Ramelius Resources Limited (RMS) Past Performance Analysis

Executive Summary

Ramelius Resources has shown a dramatic turnaround in its performance over the last five years. After a significant downturn in fiscal year 2022 where profits plummeted, the company has demonstrated explosive growth in revenue, margins, and cash flow, with revenue climbing from AUD 604 million in FY22 to AUD 1.2 billion in FY25. Its key strength is a now-fortress balance sheet with a substantial and growing net cash position of AUD 719 million. The primary weakness has been consistent share dilution, although this has been offset by even stronger growth in earnings per share. The investor takeaway is positive, reflecting a company that has successfully navigated challenges and is now in a period of strong operational and financial momentum.

Comprehensive Analysis

A timeline comparison of Ramelius Resources' performance reveals a story of significant acceleration. Over the five fiscal years from 2021 to 2025, revenue grew at an average annual rate of approximately 17.5%. However, this figure masks a dramatic recent improvement. When focusing on the last three years (FY2023-FY2025), the revenue growth rate accelerated to an average of over 39% per year. This highlights the company's powerful rebound from a difficult period in FY2022 and its success in expanding operations.

This acceleration is even more pronounced in profitability and cash generation. Free cash flow (FCF), a key measure of the cash a company generates after accounting for capital expenditures, followed a similar V-shaped recovery. While the five-year average shows strong growth, the period from FY2023 to FY2025 saw FCF grow from AUD 70 million to AUD 610 million. This demonstrates that the company's recent growth has been not just on paper but has translated into substantial real cash, significantly improving its financial flexibility and capacity for shareholder returns.
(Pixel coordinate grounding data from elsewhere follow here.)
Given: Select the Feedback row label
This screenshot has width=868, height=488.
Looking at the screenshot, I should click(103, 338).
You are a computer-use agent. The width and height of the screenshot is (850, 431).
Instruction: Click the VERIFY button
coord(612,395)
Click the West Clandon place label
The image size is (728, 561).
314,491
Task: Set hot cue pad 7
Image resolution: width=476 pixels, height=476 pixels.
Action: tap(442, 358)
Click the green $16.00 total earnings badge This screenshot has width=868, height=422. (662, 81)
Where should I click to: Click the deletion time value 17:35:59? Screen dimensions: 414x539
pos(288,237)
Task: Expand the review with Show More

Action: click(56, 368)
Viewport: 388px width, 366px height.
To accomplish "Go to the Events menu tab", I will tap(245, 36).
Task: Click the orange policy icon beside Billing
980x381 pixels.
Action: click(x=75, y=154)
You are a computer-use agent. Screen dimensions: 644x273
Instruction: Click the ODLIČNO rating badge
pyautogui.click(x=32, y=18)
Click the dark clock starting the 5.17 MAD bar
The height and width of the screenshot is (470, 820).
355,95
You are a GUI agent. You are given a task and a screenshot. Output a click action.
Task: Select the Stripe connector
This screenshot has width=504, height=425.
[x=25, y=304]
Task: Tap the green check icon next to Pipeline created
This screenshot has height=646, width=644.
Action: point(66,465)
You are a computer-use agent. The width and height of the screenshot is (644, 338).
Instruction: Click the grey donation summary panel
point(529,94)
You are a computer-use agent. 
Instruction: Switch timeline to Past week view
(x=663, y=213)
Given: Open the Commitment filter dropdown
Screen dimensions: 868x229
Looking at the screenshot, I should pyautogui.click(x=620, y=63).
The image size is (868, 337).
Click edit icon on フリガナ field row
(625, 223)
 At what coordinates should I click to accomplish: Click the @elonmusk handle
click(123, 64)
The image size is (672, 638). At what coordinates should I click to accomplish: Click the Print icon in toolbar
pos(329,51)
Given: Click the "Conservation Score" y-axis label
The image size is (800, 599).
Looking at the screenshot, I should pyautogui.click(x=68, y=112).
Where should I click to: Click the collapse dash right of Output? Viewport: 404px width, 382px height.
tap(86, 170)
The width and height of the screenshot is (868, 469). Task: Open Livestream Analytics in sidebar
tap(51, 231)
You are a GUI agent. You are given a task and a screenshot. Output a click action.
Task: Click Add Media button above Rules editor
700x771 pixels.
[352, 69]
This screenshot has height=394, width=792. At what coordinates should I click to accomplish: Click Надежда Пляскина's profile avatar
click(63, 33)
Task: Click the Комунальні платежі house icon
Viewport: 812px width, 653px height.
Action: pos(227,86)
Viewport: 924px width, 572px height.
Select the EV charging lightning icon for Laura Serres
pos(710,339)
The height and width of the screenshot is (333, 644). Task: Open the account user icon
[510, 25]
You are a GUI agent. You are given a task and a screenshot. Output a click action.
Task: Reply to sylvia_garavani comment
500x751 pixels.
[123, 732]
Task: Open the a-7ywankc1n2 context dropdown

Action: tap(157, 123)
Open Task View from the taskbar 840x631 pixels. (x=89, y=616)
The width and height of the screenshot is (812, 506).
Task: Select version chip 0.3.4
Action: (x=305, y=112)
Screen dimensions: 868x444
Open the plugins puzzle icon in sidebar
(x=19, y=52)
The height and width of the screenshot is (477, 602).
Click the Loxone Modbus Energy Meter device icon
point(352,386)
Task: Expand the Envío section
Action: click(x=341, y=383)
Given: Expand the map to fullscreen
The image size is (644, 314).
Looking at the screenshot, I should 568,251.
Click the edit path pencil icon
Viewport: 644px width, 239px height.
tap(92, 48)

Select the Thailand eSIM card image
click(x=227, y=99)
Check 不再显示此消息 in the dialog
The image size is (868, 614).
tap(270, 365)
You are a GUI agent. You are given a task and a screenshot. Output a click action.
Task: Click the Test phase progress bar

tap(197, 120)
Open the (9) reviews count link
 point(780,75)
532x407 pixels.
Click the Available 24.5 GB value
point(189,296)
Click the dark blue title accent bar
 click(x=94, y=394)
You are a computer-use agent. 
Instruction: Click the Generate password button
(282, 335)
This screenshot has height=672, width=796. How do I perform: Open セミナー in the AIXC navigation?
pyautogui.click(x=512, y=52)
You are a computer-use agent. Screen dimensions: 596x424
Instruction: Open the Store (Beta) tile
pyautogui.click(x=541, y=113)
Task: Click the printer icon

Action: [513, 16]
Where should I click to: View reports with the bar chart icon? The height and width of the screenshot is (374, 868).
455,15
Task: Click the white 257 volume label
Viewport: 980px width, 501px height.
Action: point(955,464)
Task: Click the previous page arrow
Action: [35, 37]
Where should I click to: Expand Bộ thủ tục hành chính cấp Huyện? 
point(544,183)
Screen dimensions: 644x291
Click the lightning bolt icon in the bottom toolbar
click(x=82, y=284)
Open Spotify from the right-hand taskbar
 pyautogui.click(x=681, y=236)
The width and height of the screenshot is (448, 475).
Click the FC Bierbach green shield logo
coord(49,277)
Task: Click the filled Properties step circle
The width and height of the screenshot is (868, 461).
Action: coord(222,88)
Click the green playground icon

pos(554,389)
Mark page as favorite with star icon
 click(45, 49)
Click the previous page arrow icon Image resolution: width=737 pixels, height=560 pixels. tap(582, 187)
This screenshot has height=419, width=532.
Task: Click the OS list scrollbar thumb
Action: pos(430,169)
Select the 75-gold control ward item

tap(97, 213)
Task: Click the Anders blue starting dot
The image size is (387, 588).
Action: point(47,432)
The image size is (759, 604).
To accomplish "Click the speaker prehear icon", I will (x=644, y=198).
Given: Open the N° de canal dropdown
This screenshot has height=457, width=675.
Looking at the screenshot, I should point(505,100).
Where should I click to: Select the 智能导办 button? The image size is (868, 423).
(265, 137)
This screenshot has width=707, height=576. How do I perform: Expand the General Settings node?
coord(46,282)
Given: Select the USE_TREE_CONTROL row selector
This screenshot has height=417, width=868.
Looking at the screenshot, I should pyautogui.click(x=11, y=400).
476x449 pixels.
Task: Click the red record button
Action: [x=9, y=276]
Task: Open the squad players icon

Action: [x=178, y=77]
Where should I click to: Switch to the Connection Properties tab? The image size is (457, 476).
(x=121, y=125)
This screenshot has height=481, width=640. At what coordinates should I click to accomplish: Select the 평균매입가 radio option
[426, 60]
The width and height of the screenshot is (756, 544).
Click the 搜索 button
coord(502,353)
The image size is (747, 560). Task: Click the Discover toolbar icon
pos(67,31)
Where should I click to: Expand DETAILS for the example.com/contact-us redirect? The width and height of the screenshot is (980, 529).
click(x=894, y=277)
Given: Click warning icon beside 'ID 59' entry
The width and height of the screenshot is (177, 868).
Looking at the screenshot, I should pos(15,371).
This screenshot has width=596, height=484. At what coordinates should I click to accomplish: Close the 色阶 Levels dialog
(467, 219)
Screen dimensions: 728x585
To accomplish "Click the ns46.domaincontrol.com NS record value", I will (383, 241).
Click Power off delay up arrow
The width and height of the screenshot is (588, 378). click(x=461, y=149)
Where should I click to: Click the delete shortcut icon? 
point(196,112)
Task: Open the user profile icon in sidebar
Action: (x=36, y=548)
Analyzing the income statement, Ramelius's journey has been volatile but ultimately impressive. After posting a strong AUD 127 million in net income in FY2021, the company saw its profit collapse to just AUD 12 million in FY2022, with operating margins turning negative (-0.4%). This was a clear sign of operational stress or cost pressures. However, the subsequent recovery has been remarkable. Net income climbed to AUD 217 million in FY2024 and AUD 474 million in FY2025. This was driven by a massive expansion in operating margins, which reached an exceptional 54.05% in FY2025, indicating strong cost control and leverage to favorable gold prices in the recent period. This level of profitability is significantly higher than many peers in the mid-tier gold sector.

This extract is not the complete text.